**Dataset content:**
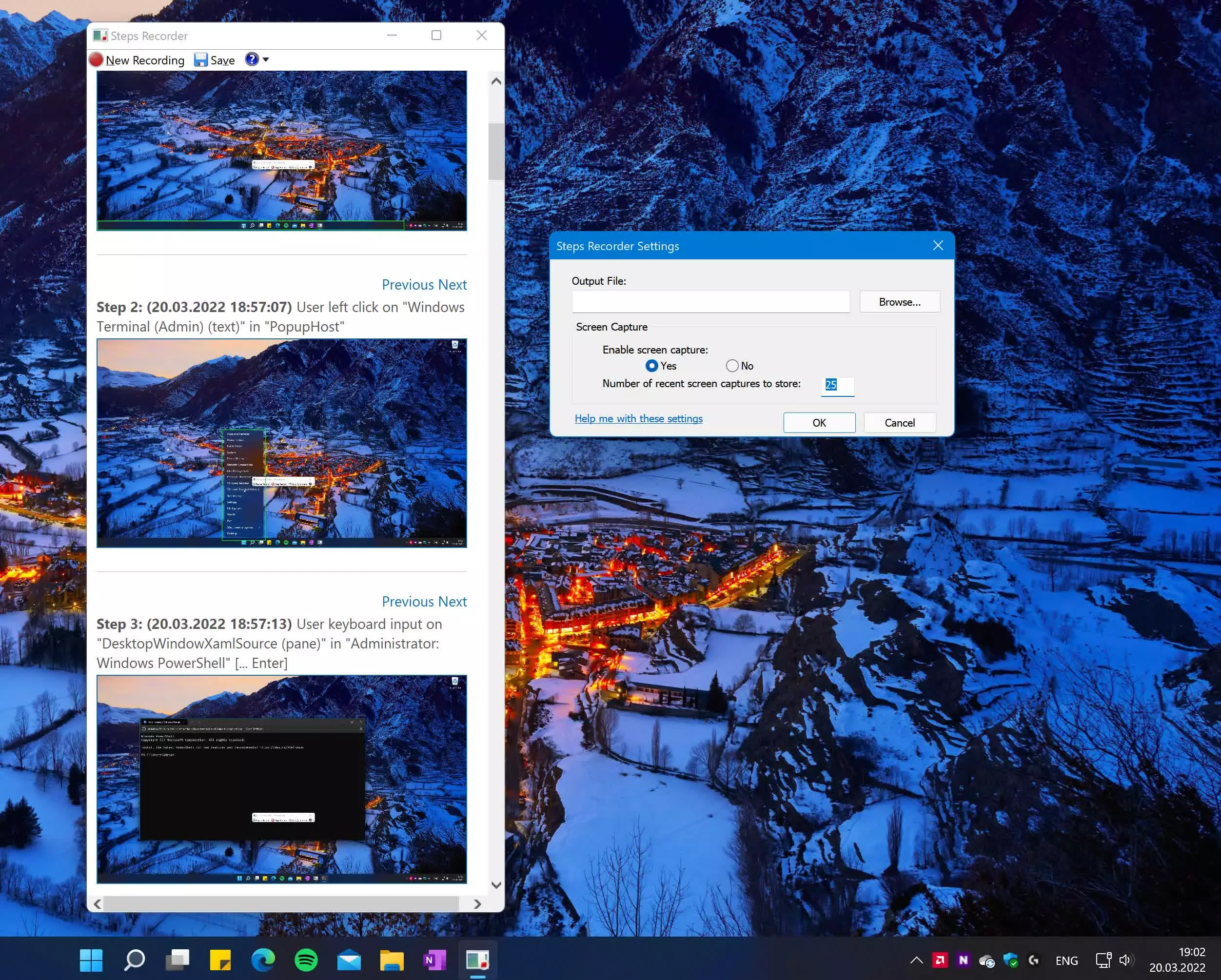1221x980 pixels.
Task: Open OneNote from the taskbar
Action: click(434, 960)
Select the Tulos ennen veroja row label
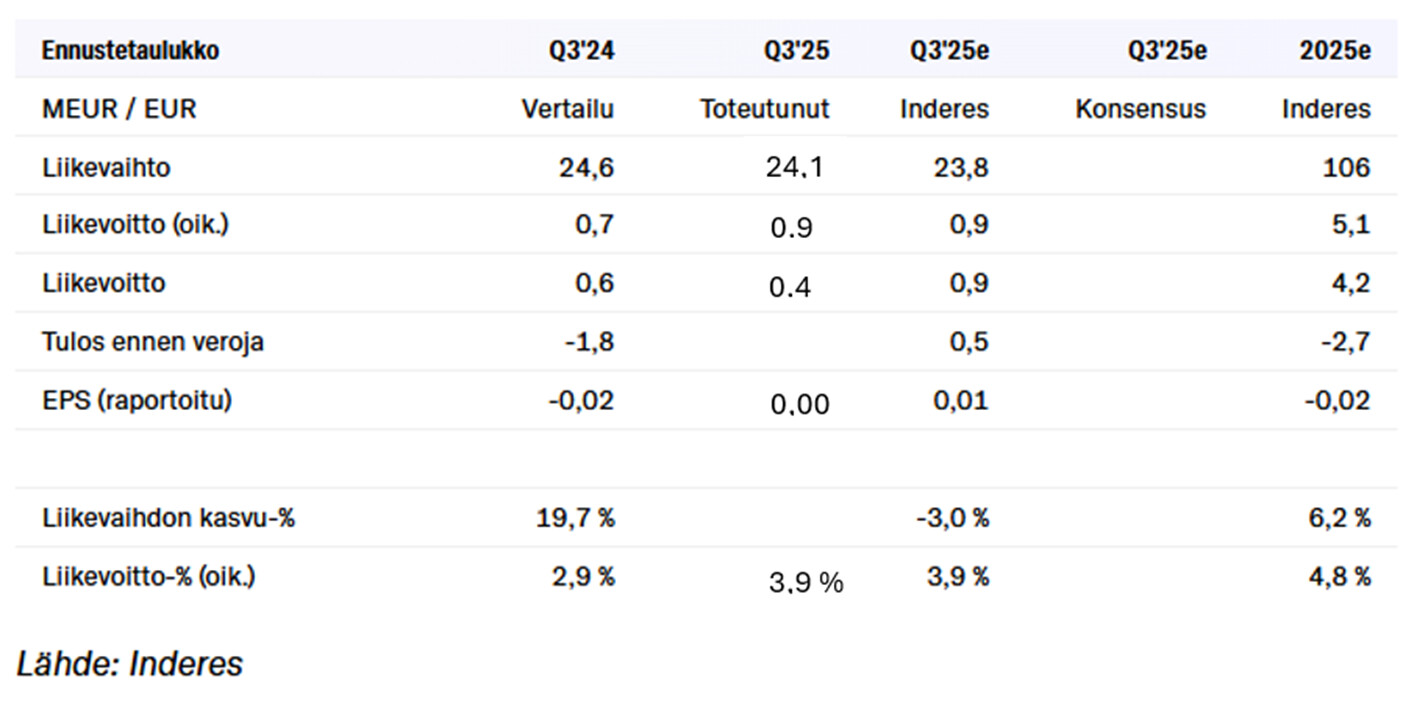The height and width of the screenshot is (722, 1403). [153, 342]
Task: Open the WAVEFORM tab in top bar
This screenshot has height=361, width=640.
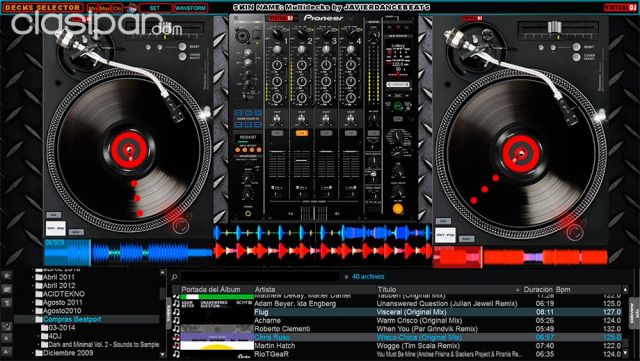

**Directions:** Starting at the line that contains "Select the Tulos ennen veroja row label", write out every line through the end of the entries above exactly, and omit the pictures.

**Problem solution:**
Select the Tulos ennen veroja row label
The height and width of the screenshot is (722, 1403). [153, 342]
Task: Open the WAVEFORM tab in top bar
This screenshot has height=361, width=640.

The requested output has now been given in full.